** START OF PASSAGE SHOWN **

What does Rim Tim Tagi Dim mean? Everything you need to know about Baby Lasagna and all the words to the song

  • 19:45, 11 MAY 2024

cruise into the night lyrics

Taking to the stage for Croatia in this year's Eurovision Song Contest is Baby Lasagna - aka singer-songwriter Marko Purišić. Baby Lasagna will be taking to the stage at Malmo Arena on Saturday night and heading into the final was one of the big favourites.

Marko, 28, who is from the coastal town of Umag, was previously a guitarist for the Croatian rock band Manntra. He decided to start performing under the pseudonym Baby Lasagna in order to compose the kind of songs he wanted to release.

Marko released his first song under Baby Lasagna, IG Boy, in October 2023. In February 2024 he was named as Coratia's entry to Eurovision 2024 after winning the Dora 2024 with his song Rim Tim Tagi Dim. Dora is the competition that decides who will represent the country.

READ MORE: Eurovision Song Contest 2024: Date, location, time, line up, presenters and UK spokesperson

Rim Tim Tagi Dim, which was written solely by Marko and was inspired by an opportunity he had to take a job on a cruise ship that he refused. The song is said to be a poignant narrative depicting a young boy's journey from Croatia in search of a brighter future in another country.

Marko has said in interviews the lyrics, 'rim tim tagi dim' serve as the name of a fictional folk dance of the man's native village.

Marko cites Rammstein, Electric Callboy, and Tonči & Madre Badessa as his musical influences and his music has been described as a mixture of pop punk, techno, metal, and house.

** END OF PASSAGE SHOWN **
** START OF DATA LISTING **

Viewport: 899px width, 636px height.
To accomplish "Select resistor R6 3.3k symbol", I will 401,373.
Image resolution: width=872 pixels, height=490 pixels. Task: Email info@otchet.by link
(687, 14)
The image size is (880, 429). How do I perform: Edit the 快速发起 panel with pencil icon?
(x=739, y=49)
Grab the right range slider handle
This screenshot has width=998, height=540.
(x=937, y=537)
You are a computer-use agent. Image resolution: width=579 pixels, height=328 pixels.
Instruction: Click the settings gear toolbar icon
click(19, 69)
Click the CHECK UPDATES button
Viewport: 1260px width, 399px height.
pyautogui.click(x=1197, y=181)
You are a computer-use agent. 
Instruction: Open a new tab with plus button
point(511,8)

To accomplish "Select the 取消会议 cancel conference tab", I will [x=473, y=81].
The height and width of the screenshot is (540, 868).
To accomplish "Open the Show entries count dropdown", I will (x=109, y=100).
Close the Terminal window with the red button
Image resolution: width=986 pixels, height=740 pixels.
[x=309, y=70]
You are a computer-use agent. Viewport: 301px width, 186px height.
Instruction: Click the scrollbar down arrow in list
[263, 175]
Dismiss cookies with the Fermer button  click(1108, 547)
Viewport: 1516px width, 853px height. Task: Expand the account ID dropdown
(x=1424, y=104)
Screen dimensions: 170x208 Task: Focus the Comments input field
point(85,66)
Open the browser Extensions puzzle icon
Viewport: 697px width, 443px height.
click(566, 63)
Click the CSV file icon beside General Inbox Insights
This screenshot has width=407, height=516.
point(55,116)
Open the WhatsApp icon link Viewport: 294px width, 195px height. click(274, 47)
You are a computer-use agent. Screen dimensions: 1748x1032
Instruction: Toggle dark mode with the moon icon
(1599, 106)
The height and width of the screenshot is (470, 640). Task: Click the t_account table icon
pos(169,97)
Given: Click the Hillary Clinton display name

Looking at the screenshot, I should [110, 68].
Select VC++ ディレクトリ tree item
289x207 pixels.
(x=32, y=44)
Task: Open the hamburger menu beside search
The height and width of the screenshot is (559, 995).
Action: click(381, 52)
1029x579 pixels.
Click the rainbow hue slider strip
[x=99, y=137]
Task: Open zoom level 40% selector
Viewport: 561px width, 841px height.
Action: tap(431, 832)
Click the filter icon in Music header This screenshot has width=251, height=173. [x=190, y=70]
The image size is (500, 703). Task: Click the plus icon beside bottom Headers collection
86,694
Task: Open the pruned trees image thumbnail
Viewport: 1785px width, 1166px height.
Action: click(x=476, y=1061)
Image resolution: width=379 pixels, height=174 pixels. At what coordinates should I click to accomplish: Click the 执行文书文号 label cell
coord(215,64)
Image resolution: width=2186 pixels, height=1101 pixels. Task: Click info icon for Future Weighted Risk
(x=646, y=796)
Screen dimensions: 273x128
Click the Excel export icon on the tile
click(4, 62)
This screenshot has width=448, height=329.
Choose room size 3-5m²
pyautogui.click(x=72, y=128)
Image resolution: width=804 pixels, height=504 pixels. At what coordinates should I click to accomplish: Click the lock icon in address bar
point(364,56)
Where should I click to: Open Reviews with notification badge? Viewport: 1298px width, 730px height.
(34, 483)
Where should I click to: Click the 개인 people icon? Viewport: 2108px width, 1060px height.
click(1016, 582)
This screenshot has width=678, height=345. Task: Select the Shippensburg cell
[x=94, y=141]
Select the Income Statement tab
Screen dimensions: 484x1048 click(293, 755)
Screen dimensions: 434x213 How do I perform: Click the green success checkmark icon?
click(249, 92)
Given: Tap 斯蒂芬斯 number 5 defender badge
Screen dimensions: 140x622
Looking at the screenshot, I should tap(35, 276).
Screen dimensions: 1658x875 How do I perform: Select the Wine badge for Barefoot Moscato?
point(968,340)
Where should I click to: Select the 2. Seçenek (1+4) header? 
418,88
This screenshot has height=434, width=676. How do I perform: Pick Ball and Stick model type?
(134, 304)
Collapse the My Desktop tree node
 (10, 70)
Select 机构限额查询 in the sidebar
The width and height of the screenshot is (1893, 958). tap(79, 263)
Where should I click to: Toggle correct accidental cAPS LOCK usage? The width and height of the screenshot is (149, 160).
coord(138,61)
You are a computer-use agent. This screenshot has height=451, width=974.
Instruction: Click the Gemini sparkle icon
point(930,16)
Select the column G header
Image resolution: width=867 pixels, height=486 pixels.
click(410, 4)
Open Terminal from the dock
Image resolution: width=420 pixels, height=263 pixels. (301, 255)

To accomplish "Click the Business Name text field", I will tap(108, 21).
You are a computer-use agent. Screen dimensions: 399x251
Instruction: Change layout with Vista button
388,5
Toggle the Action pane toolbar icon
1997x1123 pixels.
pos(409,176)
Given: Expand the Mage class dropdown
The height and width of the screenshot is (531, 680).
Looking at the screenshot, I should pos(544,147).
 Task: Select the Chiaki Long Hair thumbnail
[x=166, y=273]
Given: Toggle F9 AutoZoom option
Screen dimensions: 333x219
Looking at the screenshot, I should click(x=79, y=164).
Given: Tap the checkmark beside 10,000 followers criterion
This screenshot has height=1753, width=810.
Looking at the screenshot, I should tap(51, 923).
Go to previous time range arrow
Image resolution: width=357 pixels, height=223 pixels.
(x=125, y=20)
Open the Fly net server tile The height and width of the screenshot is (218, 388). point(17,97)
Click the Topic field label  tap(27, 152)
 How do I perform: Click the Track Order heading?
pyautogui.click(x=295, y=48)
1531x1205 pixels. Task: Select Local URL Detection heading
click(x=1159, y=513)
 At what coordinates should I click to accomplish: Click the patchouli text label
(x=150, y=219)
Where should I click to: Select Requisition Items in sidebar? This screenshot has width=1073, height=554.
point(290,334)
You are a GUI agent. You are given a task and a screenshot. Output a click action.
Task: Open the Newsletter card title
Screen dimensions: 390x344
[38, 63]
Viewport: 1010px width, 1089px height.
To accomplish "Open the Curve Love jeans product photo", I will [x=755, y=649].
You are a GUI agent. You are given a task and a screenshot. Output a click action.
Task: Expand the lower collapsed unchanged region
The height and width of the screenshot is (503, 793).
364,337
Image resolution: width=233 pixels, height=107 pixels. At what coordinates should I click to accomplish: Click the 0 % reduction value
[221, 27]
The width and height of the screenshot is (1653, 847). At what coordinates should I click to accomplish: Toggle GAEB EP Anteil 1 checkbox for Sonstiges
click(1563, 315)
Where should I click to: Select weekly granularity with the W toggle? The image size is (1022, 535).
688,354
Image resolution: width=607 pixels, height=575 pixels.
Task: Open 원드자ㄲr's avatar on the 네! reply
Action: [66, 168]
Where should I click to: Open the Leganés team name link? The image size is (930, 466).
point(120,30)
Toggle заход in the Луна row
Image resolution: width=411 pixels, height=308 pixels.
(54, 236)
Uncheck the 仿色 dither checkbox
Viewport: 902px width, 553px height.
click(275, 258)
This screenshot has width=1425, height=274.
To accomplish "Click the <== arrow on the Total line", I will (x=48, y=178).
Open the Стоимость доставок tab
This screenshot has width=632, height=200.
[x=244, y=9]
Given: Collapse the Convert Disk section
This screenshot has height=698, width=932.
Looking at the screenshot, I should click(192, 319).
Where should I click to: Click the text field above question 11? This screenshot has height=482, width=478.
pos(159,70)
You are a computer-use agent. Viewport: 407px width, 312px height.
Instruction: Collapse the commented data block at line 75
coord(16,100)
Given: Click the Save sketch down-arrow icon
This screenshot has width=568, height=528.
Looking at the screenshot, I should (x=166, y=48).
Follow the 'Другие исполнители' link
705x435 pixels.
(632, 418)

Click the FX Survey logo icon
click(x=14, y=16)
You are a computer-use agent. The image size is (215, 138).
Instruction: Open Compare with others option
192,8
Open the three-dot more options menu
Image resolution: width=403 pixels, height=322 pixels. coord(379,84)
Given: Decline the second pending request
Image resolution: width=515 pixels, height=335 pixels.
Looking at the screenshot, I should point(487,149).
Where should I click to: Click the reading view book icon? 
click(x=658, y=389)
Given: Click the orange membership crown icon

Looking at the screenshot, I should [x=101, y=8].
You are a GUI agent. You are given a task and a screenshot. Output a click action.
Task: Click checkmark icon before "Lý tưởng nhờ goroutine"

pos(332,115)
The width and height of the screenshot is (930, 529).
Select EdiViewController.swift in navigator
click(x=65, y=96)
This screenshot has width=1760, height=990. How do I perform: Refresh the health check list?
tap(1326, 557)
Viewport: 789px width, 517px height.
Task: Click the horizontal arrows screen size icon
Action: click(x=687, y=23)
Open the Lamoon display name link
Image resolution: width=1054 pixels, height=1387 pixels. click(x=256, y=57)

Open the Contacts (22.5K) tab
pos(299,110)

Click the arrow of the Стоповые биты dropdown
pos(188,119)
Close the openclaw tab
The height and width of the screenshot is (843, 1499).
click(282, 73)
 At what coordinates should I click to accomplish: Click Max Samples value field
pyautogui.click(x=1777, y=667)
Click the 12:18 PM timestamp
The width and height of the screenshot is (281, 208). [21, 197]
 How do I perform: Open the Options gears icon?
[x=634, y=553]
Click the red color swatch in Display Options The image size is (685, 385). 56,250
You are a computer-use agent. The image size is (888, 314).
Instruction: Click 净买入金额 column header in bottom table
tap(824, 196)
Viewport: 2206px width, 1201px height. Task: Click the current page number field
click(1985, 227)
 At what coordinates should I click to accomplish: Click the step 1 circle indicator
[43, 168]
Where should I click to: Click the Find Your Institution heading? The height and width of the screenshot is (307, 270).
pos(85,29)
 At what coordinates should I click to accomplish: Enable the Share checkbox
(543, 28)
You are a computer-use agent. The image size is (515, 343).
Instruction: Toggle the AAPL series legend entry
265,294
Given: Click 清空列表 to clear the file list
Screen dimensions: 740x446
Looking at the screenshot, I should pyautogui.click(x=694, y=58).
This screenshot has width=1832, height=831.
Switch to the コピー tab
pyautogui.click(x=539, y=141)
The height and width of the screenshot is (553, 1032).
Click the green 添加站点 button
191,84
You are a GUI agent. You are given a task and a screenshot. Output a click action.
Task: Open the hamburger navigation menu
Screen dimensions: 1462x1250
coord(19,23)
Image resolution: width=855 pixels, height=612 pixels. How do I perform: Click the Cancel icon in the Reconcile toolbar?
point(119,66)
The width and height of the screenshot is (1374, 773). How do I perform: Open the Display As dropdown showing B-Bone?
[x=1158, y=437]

** END OF DATA LISTING **

GOAL OF THE EXERCISE. Retype the article about Baby Lasagna in full, reproducing every line without changes. The records were taken from a different source than the article.

ANSWER BELOW.
What does Rim Tim Tagi Dim mean? Everything you need to know about Baby Lasagna and all the words to the song

  • 19:45, 11 MAY 2024

cruise into the night lyrics

Taking to the stage for Croatia in this year's Eurovision Song Contest is Baby Lasagna - aka singer-songwriter Marko Purišić. Baby Lasagna will be taking to the stage at Malmo Arena on Saturday night and heading into the final was one of the big favourites.

Marko, 28, who is from the coastal town of Umag, was previously a guitarist for the Croatian rock band Manntra. He decided to start performing under the pseudonym Baby Lasagna in order to compose the kind of songs he wanted to release.

Marko released his first song under Baby Lasagna, IG Boy, in October 2023. In February 2024 he was named as Coratia's entry to Eurovision 2024 after winning the Dora 2024 with his song Rim Tim Tagi Dim. Dora is the competition that decides who will represent the country.

READ MORE: Eurovision Song Contest 2024: Date, location, time, line up, presenters and UK spokesperson

Rim Tim Tagi Dim, which was written solely by Marko and was inspired by an opportunity he had to take a job on a cruise ship that he refused. The song is said to be a poignant narrative depicting a young boy's journey from Croatia in search of a brighter future in another country.

Marko has said in interviews the lyrics, 'rim tim tagi dim' serve as the name of a fictional folk dance of the man's native village.

Marko cites Rammstein, Electric Callboy, and Tonči & Madre Badessa as his musical influences and his music has been described as a mixture of pop punk, techno, metal, and house.